● **Exercise details**: Reproduce nothing but the closing run of lines: the line with "Where should I click to: Click" and each line that follows it to the end of the data.

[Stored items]
=== Section Start ===
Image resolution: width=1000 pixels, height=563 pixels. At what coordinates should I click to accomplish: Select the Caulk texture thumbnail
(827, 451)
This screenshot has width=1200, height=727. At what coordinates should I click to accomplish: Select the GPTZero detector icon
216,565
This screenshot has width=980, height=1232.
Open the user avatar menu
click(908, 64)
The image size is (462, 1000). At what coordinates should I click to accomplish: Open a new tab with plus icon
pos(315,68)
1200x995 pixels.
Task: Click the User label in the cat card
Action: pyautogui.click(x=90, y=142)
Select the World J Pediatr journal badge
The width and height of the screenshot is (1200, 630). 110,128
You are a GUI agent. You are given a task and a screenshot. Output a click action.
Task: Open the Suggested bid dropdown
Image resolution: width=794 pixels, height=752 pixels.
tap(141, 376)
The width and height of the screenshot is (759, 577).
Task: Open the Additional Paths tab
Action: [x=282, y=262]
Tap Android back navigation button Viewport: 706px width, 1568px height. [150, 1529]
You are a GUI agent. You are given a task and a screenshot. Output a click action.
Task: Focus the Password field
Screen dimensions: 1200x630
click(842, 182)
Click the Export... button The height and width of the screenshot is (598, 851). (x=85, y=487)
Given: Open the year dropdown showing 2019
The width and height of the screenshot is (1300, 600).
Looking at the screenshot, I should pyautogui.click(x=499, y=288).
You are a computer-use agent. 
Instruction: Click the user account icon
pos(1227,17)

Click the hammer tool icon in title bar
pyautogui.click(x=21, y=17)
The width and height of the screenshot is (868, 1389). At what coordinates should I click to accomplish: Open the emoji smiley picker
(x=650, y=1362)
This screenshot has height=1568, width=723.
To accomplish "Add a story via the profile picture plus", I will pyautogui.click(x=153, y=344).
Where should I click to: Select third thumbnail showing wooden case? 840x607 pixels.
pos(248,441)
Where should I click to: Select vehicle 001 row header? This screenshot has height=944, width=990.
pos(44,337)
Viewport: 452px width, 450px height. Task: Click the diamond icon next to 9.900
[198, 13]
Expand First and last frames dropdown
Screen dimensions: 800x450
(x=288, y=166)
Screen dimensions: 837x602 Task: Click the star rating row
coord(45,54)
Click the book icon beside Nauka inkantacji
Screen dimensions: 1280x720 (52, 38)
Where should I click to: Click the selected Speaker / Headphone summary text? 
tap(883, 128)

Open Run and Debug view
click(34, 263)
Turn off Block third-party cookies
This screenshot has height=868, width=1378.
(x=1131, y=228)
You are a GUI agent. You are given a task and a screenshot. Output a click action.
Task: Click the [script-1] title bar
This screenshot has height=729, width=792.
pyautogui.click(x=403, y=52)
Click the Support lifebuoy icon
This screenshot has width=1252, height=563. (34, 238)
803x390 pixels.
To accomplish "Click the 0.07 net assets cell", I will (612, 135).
=== Section End ===
● **Written solution**:
Where should I click to: Click the selected Speaker / Headphone summary text? 
tap(883, 128)

Open Run and Debug view
click(34, 263)
Turn off Block third-party cookies
This screenshot has height=868, width=1378.
(x=1131, y=228)
You are a GUI agent. You are given a task and a screenshot. Output a click action.
Task: Click the [script-1] title bar
This screenshot has height=729, width=792.
pyautogui.click(x=403, y=52)
Click the Support lifebuoy icon
This screenshot has width=1252, height=563. (34, 238)
803x390 pixels.
To accomplish "Click the 0.07 net assets cell", I will (612, 135).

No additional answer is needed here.